● EXTRACT TO READ

= = =

In the short term, the execution achieved its tactical objective. Organized resistance in Cyrenaica crumbled without al-Mukhtar’s unifying presence. The concentration camps, the border fence, and the sheer exhaustion of the population contributed to the consolidation of Italian rule. However, the manner of his death—a public execution of an elderly religious scholar and warrior—provoked outrage across the Arab and Islamic worlds. Within Libya, al-Mukhtar’s martyrdom transformed him into a potent legend. Songs and poems celebrated his courage, and his story was passed down through generations, fueling a quiet but enduring anti-colonial sentiment. The Italians had killed the man, but they could not kill the idea he represented.

Long-Term Significance and Legacy

Today, Omar al-Mukhtar stands as the preeminent national hero of Libya and a symbol of anti-colonial resistance globally. His visage adorns the Libyan ten-dinar note, first issued in 1971, serving as a daily reminder of the struggle for independence. In 1961, Omar Al-Mukhtar University was founded in Al Bayda, later moving to Derna, cementing his name in the country’s educational landscape. The 1981 epic film Lion of the Desert, starring Anthony Quinn as al-Mukhtar and Oliver Reed as Graziani, dramatized his final years and brought his story to international audiences—though the movie was banned in Italy for years due to its critical portrayal of Italian colonialism.

= = =

● LISTED ENTRIES
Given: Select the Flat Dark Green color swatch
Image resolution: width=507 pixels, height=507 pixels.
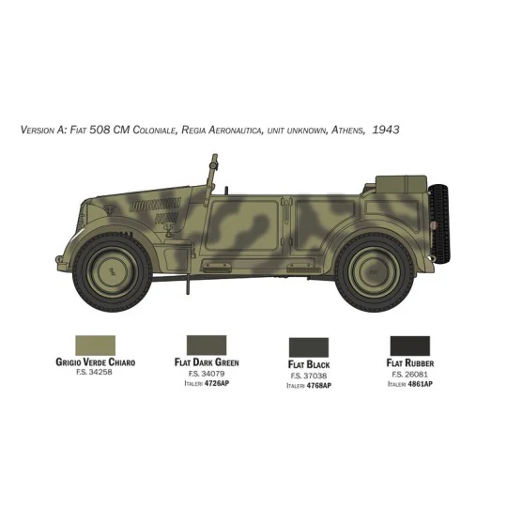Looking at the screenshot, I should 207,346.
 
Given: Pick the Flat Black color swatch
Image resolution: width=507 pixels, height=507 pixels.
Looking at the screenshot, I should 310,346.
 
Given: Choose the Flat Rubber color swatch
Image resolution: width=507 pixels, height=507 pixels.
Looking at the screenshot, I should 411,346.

= = =

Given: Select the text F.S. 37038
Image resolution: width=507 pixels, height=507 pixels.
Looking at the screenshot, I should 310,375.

= = =

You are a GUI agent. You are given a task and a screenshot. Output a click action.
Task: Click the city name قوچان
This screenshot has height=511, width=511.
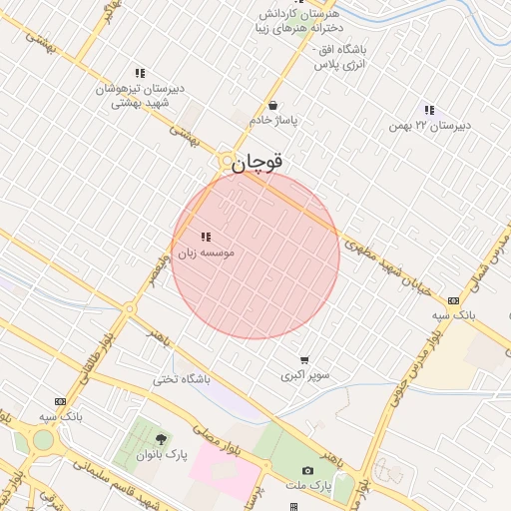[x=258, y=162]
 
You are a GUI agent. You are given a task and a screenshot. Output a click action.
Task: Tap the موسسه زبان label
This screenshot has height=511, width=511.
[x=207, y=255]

= = =

● WHAT TO WORK ON
Answer these questions using the text on Omar al-Mukhtar:
1. According to the text, what transformed al-Mukhtar into a potent legend within Libya?
2. Which Libyan banknote carries his visage, and in what year was it first issued?
3. Who played Graziani in the film Lion of the Desert?

● ANSWER TO THE EXERCISE
1. His martyrdom.
2. The ten-dinar note, first issued in 1971.
3. Oliver Reed.